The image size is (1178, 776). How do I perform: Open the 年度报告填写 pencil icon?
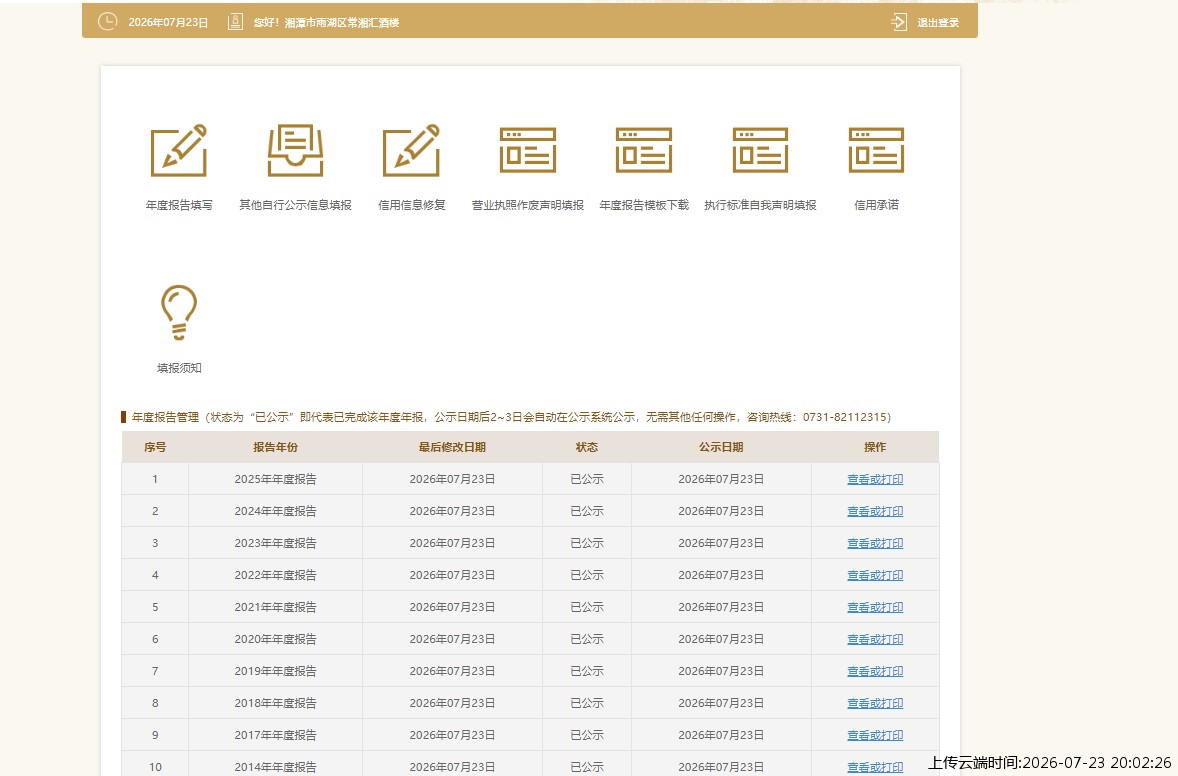click(x=179, y=150)
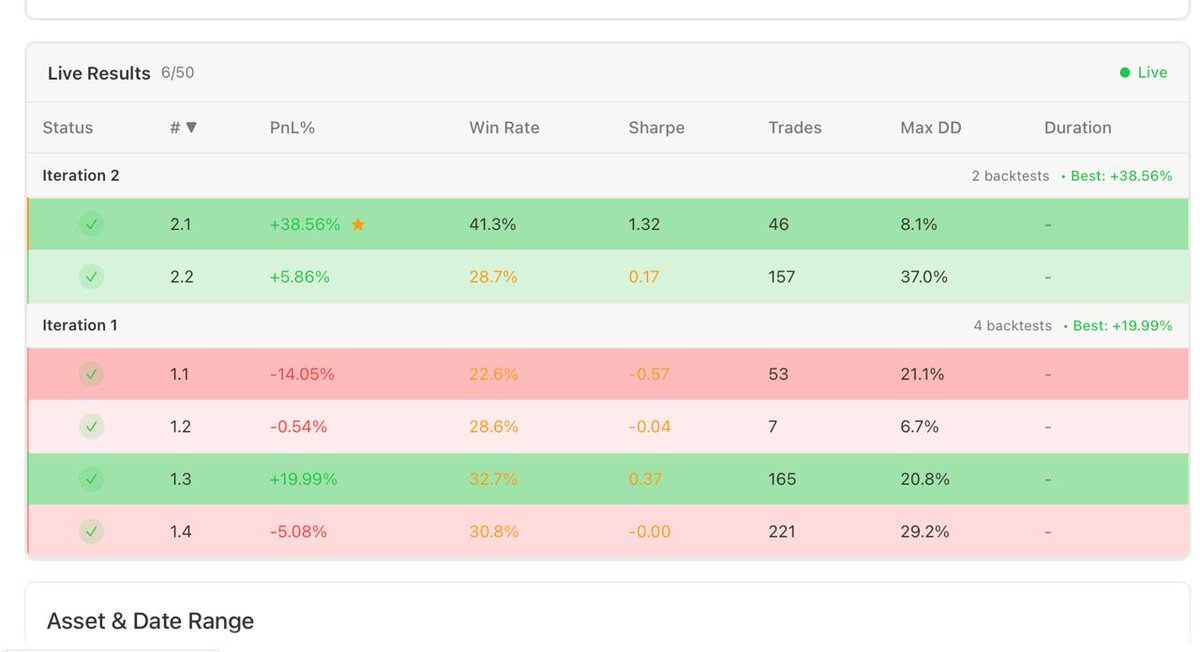The image size is (1200, 652).
Task: Click the green Live status dot
Action: [x=1124, y=72]
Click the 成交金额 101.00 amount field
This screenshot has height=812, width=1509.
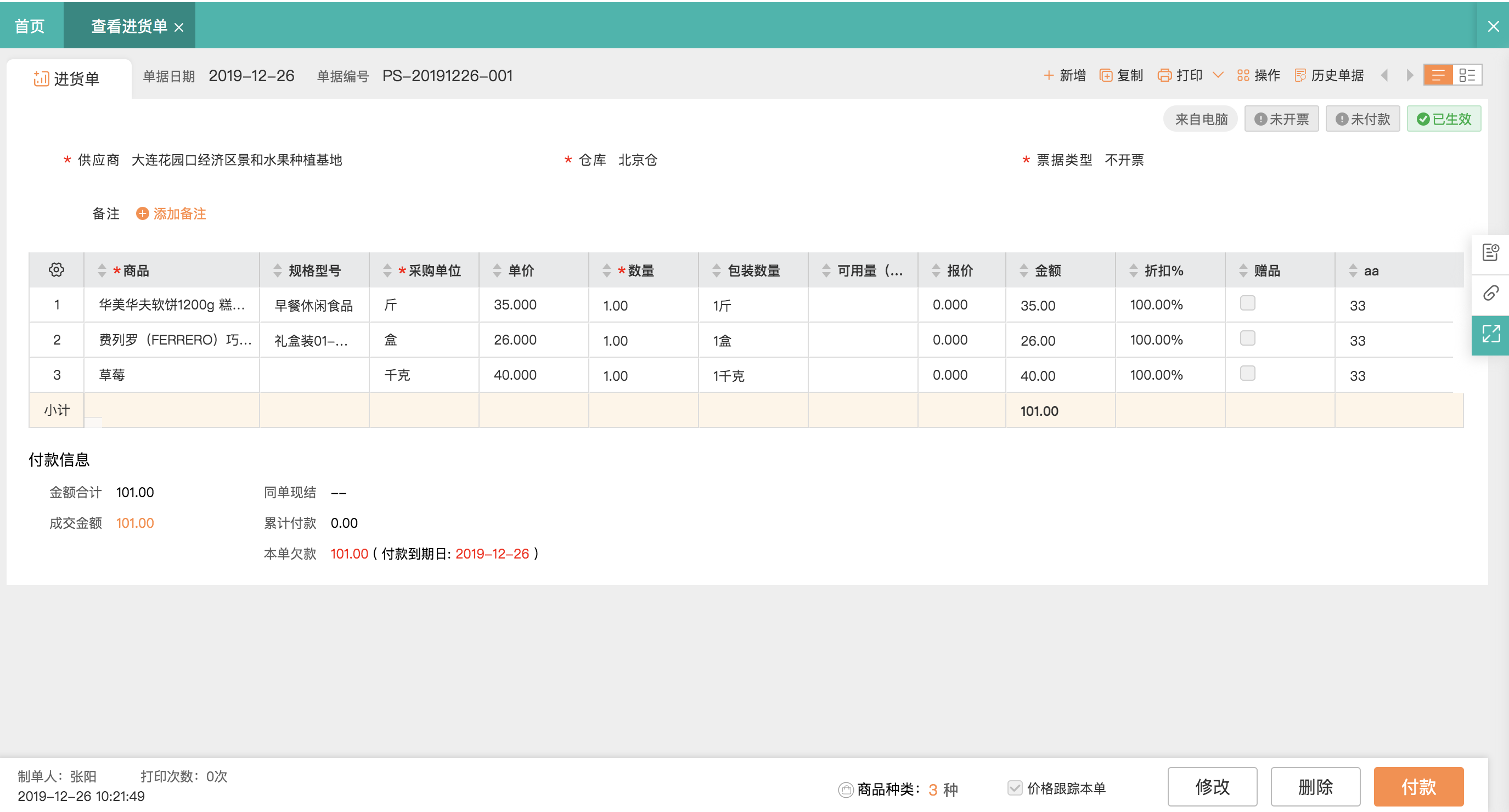pyautogui.click(x=138, y=522)
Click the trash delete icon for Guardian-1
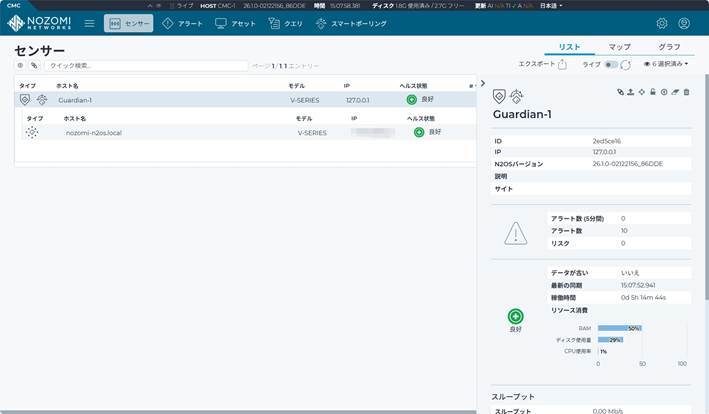 [686, 92]
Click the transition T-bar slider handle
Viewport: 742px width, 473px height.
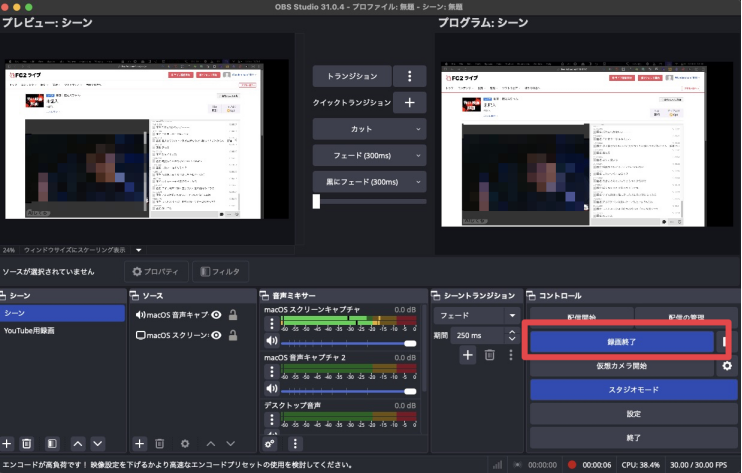pyautogui.click(x=317, y=201)
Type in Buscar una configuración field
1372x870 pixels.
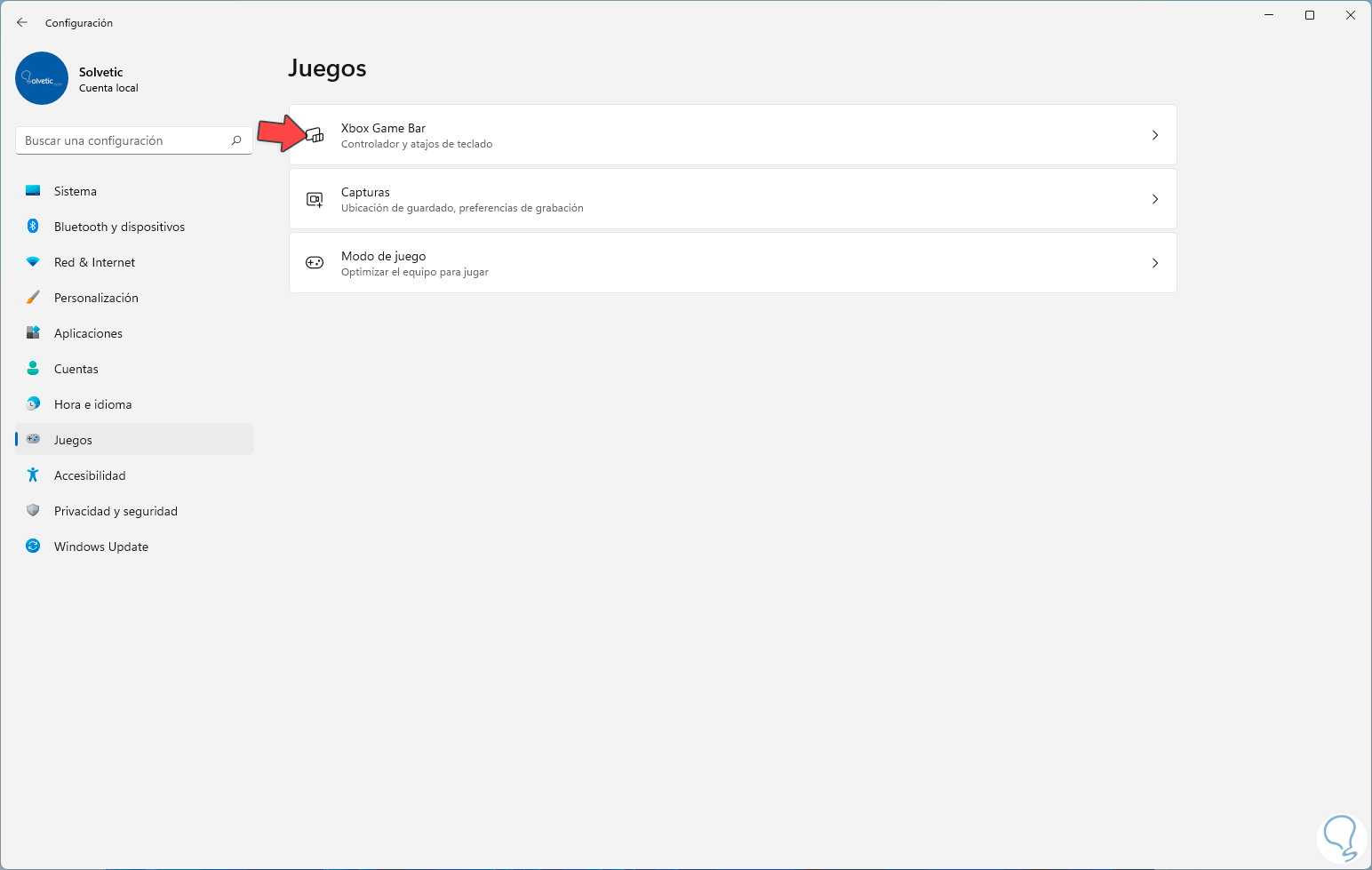[x=124, y=140]
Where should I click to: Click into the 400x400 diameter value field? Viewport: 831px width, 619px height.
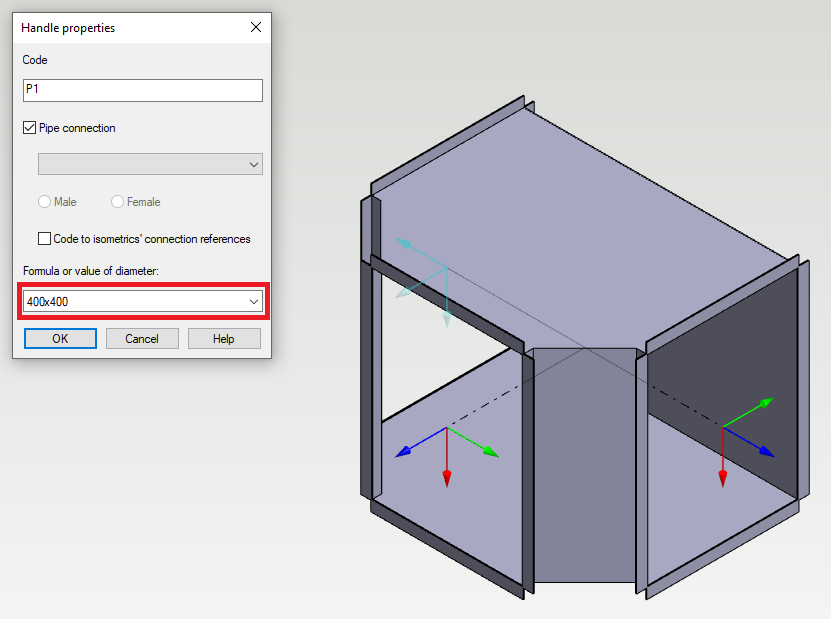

..........

— Exercise —
The records above should be written out exactly, and the images dropped.

— Solution —
The image size is (1178, 776). How do I perform: Open the 年度报告填写 pencil icon?
click(x=179, y=150)
The image size is (1200, 652).
Task: Click the green Live status dot
Action: [x=1124, y=72]
Click the 成交金额 101.00 amount field
This screenshot has height=812, width=1509.
pyautogui.click(x=138, y=522)
Click the trash delete icon for Guardian-1
 [686, 92]
Click the transition T-bar slider handle
Viewport: 742px width, 473px height.
pyautogui.click(x=317, y=201)
Type in Buscar una configuración field
1372x870 pixels.
[x=124, y=140]
Where should I click to: Click into the 400x400 diameter value field? Viewport: 831px width, 619px height.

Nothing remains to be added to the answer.